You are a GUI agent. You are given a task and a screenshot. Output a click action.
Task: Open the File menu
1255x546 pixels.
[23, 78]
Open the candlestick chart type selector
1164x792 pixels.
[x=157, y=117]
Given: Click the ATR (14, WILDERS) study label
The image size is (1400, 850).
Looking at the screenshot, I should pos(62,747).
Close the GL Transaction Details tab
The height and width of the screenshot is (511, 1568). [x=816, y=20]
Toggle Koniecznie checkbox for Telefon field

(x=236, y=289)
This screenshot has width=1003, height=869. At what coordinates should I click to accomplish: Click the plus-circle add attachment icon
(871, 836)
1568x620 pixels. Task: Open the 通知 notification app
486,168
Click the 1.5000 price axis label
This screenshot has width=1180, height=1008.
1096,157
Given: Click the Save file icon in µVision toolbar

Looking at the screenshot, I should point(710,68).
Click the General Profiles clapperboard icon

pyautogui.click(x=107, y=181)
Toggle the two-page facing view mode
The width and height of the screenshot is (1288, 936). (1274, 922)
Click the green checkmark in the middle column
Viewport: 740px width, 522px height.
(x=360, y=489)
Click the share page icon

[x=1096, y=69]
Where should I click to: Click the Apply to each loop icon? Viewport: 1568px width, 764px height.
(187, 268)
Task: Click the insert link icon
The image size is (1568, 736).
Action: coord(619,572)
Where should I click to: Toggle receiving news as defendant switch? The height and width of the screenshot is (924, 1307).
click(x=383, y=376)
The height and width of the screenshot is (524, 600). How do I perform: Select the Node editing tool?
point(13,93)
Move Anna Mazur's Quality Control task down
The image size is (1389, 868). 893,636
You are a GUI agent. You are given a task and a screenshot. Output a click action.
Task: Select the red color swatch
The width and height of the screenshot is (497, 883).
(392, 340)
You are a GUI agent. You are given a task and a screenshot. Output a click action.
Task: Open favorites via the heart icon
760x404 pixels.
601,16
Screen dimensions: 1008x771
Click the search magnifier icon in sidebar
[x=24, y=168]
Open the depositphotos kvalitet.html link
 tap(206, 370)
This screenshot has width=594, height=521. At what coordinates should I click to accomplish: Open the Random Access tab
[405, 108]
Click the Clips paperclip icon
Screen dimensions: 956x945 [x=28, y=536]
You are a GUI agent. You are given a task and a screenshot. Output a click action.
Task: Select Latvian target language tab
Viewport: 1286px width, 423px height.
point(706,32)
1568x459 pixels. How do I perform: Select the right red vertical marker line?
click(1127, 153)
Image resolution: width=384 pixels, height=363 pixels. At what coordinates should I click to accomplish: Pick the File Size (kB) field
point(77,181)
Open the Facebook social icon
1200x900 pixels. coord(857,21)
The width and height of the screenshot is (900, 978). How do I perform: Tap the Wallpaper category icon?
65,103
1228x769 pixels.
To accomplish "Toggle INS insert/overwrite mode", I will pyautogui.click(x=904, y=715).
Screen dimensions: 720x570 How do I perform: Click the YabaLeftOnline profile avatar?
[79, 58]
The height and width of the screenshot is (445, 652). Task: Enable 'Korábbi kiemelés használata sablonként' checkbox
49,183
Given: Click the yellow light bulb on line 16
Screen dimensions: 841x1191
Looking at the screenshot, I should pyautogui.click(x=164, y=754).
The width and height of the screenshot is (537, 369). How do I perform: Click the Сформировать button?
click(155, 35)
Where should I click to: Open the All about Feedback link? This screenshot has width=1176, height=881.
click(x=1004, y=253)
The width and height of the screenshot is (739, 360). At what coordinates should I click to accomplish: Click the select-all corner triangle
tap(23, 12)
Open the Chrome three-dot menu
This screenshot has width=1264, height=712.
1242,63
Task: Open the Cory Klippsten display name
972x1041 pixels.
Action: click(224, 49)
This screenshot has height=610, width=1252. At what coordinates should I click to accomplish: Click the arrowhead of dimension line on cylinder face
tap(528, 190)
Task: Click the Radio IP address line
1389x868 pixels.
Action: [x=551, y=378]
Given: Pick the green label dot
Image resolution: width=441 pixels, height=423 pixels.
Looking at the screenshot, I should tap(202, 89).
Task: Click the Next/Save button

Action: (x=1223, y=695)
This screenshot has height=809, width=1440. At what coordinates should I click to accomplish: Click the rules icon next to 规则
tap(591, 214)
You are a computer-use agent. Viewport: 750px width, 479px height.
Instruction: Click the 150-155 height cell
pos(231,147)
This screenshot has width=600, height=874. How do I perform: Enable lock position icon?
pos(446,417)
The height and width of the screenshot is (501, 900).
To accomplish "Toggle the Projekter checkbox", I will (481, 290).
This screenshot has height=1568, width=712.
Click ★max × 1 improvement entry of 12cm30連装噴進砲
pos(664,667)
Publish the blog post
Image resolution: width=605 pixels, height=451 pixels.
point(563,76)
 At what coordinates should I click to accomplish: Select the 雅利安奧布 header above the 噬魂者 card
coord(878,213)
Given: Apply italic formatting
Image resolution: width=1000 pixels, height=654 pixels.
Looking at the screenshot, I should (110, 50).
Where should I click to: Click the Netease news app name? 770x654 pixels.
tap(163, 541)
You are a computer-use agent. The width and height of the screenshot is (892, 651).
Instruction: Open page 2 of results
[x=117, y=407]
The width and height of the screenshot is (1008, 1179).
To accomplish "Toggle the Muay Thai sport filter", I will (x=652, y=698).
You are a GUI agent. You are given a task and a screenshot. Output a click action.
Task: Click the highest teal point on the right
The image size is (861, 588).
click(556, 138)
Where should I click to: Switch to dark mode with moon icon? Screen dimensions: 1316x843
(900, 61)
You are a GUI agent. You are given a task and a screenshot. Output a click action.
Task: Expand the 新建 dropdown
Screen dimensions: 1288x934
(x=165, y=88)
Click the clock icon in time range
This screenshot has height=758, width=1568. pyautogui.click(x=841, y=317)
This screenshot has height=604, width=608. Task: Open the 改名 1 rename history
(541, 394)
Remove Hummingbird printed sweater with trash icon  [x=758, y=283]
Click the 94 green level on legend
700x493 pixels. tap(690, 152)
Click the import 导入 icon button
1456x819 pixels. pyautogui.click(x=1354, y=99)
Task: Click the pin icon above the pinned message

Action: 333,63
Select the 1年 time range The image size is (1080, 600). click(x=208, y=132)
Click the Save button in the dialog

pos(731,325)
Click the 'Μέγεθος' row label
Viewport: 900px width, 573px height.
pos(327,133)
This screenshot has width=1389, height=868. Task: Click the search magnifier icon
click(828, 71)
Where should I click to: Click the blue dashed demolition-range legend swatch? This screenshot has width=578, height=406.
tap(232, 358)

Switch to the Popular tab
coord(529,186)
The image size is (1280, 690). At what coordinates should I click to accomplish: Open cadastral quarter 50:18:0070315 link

################

• Requirement:
Would you print each line of the listing again, unaltered?

• Answer to the exercise:
You are a GUI agent. You are given a task and a screenshot. Output a click action.
Task: Open the File menu
1255x546 pixels.
[23, 78]
Open the candlestick chart type selector
1164x792 pixels.
[x=157, y=117]
Given: Click the ATR (14, WILDERS) study label
The image size is (1400, 850).
Looking at the screenshot, I should pos(62,747).
Close the GL Transaction Details tab
The height and width of the screenshot is (511, 1568). [x=816, y=20]
Toggle Koniecznie checkbox for Telefon field

(x=236, y=289)
This screenshot has width=1003, height=869. At what coordinates should I click to accomplish: Click the plus-circle add attachment icon
(871, 836)
1568x620 pixels. Task: Open the 通知 notification app
486,168
Click the 1.5000 price axis label
This screenshot has width=1180, height=1008.
1096,157
Given: Click the Save file icon in µVision toolbar

Looking at the screenshot, I should point(710,68).
Click the General Profiles clapperboard icon

pyautogui.click(x=107, y=181)
Toggle the two-page facing view mode
The width and height of the screenshot is (1288, 936). (1274, 922)
Click the green checkmark in the middle column
Viewport: 740px width, 522px height.
(x=360, y=489)
Click the share page icon

[x=1096, y=69]
Where should I click to: Click the Apply to each loop icon? Viewport: 1568px width, 764px height.
(187, 268)
Task: Click the insert link icon
The image size is (1568, 736).
Action: coord(619,572)
Where should I click to: Toggle receiving news as defendant switch? The height and width of the screenshot is (924, 1307).
click(x=383, y=376)
The height and width of the screenshot is (524, 600). How do I perform: Select the Node editing tool?
point(13,93)
Move Anna Mazur's Quality Control task down
The image size is (1389, 868). 893,636
You are a GUI agent. You are given a task and a screenshot. Output a click action.
Task: Select the red color swatch
The width and height of the screenshot is (497, 883).
(392, 340)
You are a GUI agent. You are given a task and a screenshot. Output a click action.
Task: Open favorites via the heart icon
760x404 pixels.
601,16
Screen dimensions: 1008x771
Click the search magnifier icon in sidebar
[x=24, y=168]
Open the depositphotos kvalitet.html link
 tap(206, 370)
This screenshot has width=594, height=521. At what coordinates should I click to accomplish: Open the Random Access tab
[405, 108]
Click the Clips paperclip icon
Screen dimensions: 956x945 [x=28, y=536]
You are a GUI agent. You are given a task and a screenshot. Output a click action.
Task: Select Latvian target language tab
Viewport: 1286px width, 423px height.
point(706,32)
1568x459 pixels. How do I perform: Select the right red vertical marker line?
click(1127, 153)
Image resolution: width=384 pixels, height=363 pixels. At what coordinates should I click to accomplish: Pick the File Size (kB) field
point(77,181)
Open the Facebook social icon
1200x900 pixels. coord(857,21)
The width and height of the screenshot is (900, 978). How do I perform: Tap the Wallpaper category icon?
65,103
1228x769 pixels.
To accomplish "Toggle INS insert/overwrite mode", I will pyautogui.click(x=904, y=715).
Screen dimensions: 720x570 How do I perform: Click the YabaLeftOnline profile avatar?
[79, 58]
The height and width of the screenshot is (445, 652). Task: Enable 'Korábbi kiemelés használata sablonként' checkbox
49,183
Given: Click the yellow light bulb on line 16
Screen dimensions: 841x1191
Looking at the screenshot, I should pyautogui.click(x=164, y=754).
The width and height of the screenshot is (537, 369). How do I perform: Click the Сформировать button?
click(155, 35)
Where should I click to: Open the All about Feedback link? This screenshot has width=1176, height=881.
click(x=1004, y=253)
The width and height of the screenshot is (739, 360). At what coordinates should I click to accomplish: Click the select-all corner triangle
tap(23, 12)
Open the Chrome three-dot menu
This screenshot has width=1264, height=712.
1242,63
Task: Open the Cory Klippsten display name
972x1041 pixels.
Action: click(224, 49)
This screenshot has height=610, width=1252. At what coordinates should I click to accomplish: Click the arrowhead of dimension line on cylinder face
tap(528, 190)
Task: Click the Radio IP address line
1389x868 pixels.
Action: [x=551, y=378]
Given: Pick the green label dot
Image resolution: width=441 pixels, height=423 pixels.
Looking at the screenshot, I should tap(202, 89).
Task: Click the Next/Save button

Action: (x=1223, y=695)
This screenshot has height=809, width=1440. At what coordinates should I click to accomplish: Click the rules icon next to 规则
tap(591, 214)
You are a computer-use agent. Viewport: 750px width, 479px height.
Instruction: Click the 150-155 height cell
pos(231,147)
This screenshot has width=600, height=874. How do I perform: Enable lock position icon?
pos(446,417)
The height and width of the screenshot is (501, 900).
To accomplish "Toggle the Projekter checkbox", I will (481, 290).
This screenshot has height=1568, width=712.
Click ★max × 1 improvement entry of 12cm30連装噴進砲
pos(664,667)
Publish the blog post
Image resolution: width=605 pixels, height=451 pixels.
point(563,76)
 At what coordinates should I click to accomplish: Select the 雅利安奧布 header above the 噬魂者 card
coord(878,213)
Given: Apply italic formatting
Image resolution: width=1000 pixels, height=654 pixels.
Looking at the screenshot, I should (110, 50).
Where should I click to: Click the Netease news app name? 770x654 pixels.
tap(163, 541)
You are a computer-use agent. The width and height of the screenshot is (892, 651).
Instruction: Open page 2 of results
[x=117, y=407]
The width and height of the screenshot is (1008, 1179).
To accomplish "Toggle the Muay Thai sport filter", I will (x=652, y=698).
You are a GUI agent. You are given a task and a screenshot. Output a click action.
Task: Click the highest teal point on the right
The image size is (861, 588).
click(556, 138)
Where should I click to: Switch to dark mode with moon icon? Screen dimensions: 1316x843
(900, 61)
You are a GUI agent. You are given a task and a screenshot. Output a click action.
Task: Expand the 新建 dropdown
Screen dimensions: 1288x934
(x=165, y=88)
Click the clock icon in time range
This screenshot has height=758, width=1568. pyautogui.click(x=841, y=317)
This screenshot has height=604, width=608. Task: Open the 改名 1 rename history
(541, 394)
Remove Hummingbird printed sweater with trash icon  [x=758, y=283]
Click the 94 green level on legend
700x493 pixels. tap(690, 152)
Click the import 导入 icon button
1456x819 pixels. pyautogui.click(x=1354, y=99)
Task: Click the pin icon above the pinned message

Action: 333,63
Select the 1年 time range The image size is (1080, 600). click(x=208, y=132)
Click the Save button in the dialog

pos(731,325)
Click the 'Μέγεθος' row label
Viewport: 900px width, 573px height.
pos(327,133)
This screenshot has width=1389, height=868. Task: Click the search magnifier icon
click(828, 71)
Where should I click to: Click the blue dashed demolition-range legend swatch? This screenshot has width=578, height=406.
tap(232, 358)

Switch to the Popular tab
coord(529,186)
The image size is (1280, 690). At what coordinates should I click to accomplish: Open cadastral quarter 50:18:0070315 link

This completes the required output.